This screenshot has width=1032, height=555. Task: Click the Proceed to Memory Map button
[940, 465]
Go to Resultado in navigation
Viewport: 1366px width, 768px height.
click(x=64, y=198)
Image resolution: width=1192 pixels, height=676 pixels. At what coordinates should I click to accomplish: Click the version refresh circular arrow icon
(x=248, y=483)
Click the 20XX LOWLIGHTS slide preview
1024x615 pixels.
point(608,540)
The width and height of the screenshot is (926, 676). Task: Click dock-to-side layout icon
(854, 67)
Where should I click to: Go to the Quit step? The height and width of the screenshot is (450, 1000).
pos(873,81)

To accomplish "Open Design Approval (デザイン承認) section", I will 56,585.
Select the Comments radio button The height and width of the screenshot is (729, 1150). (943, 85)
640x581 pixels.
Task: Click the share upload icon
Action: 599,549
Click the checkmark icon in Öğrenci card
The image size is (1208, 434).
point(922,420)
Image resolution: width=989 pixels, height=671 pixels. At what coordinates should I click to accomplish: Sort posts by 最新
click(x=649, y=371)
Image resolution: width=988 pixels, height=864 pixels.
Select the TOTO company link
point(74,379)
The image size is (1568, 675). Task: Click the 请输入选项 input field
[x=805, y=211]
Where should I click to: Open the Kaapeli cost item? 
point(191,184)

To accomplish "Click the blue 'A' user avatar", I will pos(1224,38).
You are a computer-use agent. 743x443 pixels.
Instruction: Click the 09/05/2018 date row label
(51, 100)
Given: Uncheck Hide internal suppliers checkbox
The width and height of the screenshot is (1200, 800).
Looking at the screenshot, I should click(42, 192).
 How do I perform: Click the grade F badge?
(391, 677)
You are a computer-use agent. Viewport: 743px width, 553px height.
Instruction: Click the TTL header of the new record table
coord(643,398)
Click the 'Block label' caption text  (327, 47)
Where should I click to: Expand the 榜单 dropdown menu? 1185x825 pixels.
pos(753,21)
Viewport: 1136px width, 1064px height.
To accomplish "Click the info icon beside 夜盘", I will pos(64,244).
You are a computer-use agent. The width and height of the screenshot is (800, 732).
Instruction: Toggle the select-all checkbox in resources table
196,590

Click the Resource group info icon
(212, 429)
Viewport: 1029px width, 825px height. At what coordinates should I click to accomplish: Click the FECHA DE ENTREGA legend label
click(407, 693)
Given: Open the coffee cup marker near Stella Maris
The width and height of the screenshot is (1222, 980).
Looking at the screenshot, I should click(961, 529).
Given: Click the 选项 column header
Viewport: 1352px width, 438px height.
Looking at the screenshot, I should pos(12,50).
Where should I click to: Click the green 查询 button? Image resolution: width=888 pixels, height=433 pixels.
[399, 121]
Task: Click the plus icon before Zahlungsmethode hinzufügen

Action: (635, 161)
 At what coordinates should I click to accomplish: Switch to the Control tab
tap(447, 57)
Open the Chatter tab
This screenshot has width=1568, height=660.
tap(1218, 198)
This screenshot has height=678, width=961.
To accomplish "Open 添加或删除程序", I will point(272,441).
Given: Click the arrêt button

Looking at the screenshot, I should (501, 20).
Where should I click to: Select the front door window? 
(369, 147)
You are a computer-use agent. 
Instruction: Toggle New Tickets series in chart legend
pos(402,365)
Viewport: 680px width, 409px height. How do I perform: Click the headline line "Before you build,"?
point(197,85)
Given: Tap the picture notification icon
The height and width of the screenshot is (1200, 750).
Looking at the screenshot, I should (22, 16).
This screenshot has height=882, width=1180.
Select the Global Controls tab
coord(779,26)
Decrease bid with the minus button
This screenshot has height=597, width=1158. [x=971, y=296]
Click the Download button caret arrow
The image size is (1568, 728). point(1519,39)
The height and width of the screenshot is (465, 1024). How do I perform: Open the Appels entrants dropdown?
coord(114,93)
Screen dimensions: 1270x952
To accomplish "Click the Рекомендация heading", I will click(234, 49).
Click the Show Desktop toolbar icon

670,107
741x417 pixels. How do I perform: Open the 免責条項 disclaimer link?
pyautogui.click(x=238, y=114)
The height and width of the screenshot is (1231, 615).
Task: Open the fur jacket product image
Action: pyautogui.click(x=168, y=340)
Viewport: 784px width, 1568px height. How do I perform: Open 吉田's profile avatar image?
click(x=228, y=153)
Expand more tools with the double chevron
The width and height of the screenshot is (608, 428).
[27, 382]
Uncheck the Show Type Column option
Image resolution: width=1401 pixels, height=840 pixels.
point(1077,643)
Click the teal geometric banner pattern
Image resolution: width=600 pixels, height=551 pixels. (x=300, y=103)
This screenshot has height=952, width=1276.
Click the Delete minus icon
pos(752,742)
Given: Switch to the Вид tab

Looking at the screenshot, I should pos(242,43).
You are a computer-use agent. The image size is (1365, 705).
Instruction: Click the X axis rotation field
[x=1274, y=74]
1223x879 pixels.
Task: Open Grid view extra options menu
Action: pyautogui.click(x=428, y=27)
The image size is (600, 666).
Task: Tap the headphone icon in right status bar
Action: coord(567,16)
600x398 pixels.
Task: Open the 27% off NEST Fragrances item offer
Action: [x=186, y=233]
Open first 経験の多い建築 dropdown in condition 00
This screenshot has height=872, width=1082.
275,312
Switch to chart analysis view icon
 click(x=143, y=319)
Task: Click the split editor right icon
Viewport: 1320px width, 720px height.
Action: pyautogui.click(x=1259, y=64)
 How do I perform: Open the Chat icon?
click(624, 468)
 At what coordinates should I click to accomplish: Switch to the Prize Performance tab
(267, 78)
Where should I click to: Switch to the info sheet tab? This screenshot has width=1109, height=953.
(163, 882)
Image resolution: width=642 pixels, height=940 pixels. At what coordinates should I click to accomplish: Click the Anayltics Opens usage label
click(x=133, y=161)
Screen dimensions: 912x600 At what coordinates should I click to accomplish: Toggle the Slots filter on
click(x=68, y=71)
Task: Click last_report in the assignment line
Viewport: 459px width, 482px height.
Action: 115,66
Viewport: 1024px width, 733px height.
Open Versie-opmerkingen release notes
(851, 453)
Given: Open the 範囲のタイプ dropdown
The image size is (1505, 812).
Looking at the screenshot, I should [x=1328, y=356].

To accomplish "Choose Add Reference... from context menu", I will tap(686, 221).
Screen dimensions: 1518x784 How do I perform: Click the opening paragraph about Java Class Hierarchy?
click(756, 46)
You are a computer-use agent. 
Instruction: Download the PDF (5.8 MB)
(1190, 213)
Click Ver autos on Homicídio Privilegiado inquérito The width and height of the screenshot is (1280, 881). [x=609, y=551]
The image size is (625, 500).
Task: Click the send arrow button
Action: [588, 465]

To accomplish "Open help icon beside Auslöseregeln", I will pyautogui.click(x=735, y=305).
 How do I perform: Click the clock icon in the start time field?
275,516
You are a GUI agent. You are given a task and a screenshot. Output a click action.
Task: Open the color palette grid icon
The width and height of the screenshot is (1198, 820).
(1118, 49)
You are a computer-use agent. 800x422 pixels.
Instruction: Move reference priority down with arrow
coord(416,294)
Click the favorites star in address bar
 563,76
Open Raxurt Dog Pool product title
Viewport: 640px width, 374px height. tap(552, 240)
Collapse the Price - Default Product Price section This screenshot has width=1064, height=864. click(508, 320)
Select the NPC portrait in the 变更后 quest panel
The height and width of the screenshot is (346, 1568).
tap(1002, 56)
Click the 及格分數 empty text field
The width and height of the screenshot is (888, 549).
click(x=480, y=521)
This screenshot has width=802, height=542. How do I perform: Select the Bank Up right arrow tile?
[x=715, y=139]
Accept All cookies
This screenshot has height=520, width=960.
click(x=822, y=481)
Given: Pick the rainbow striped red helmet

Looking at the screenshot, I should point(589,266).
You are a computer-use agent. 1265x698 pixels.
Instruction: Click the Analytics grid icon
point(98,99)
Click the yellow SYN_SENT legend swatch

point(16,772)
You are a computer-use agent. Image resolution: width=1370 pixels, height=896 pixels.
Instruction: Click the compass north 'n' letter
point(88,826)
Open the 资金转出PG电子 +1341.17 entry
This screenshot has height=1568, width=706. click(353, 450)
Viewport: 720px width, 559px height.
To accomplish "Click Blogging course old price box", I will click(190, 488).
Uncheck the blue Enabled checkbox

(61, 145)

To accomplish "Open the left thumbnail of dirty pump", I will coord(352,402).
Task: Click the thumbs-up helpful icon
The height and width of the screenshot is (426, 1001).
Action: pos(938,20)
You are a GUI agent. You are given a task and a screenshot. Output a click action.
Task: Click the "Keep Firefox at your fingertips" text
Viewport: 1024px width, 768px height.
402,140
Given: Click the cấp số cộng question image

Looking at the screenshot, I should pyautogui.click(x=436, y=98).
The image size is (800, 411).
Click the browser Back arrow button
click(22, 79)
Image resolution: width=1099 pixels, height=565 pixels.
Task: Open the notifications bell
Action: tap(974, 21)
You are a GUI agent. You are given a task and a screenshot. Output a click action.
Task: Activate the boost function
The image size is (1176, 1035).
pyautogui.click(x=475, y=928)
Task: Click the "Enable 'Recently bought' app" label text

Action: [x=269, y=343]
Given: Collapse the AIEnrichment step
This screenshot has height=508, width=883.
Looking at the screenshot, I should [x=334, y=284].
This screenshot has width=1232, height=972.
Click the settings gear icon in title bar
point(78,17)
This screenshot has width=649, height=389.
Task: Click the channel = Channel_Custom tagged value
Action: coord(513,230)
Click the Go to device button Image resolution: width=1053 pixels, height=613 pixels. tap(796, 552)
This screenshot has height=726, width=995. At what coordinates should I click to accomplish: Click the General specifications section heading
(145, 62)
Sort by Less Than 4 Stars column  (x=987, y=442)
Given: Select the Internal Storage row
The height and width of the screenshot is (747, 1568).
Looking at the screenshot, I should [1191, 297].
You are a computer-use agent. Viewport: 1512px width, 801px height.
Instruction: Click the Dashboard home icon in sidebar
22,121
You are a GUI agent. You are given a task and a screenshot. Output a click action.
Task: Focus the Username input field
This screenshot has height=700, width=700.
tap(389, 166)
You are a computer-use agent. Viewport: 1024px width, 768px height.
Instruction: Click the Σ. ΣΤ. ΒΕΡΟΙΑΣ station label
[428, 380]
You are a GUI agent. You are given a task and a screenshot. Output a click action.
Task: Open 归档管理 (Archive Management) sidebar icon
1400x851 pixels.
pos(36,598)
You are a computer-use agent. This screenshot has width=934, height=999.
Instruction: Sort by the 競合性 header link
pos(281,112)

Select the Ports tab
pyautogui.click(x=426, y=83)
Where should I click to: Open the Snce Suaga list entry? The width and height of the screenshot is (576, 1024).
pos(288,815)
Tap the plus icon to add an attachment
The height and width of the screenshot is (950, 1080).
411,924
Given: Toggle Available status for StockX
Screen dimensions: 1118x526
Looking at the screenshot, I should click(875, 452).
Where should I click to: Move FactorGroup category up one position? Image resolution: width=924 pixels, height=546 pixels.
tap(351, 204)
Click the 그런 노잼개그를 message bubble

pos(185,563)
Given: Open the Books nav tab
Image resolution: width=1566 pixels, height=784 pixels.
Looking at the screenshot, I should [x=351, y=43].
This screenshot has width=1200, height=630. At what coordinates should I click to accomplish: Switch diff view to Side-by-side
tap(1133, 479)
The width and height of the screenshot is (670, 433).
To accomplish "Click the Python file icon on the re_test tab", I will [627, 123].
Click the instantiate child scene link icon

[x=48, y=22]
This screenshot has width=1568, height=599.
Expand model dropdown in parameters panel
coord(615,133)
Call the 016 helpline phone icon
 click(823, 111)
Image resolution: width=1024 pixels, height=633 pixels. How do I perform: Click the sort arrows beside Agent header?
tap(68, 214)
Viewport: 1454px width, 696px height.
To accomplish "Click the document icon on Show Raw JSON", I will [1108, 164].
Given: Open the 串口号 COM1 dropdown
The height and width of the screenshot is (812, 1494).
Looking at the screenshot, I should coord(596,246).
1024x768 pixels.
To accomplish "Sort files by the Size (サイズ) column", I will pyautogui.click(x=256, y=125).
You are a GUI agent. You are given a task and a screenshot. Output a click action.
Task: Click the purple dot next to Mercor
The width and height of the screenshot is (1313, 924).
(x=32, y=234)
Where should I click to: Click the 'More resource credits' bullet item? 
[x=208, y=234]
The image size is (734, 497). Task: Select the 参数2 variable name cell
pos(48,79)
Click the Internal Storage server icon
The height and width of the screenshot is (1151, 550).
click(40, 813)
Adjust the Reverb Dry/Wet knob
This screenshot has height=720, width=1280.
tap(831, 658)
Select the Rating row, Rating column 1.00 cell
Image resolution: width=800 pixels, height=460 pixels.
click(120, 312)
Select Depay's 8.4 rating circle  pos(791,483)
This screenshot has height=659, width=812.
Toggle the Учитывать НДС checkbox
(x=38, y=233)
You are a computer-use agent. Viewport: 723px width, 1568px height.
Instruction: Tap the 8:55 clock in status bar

###

Whenever "Collapse" occurs in a line above, copy that line.

Collapse the Price - Default Product Price section This screenshot has width=1064, height=864. click(508, 320)
Given: Collapse the AIEnrichment step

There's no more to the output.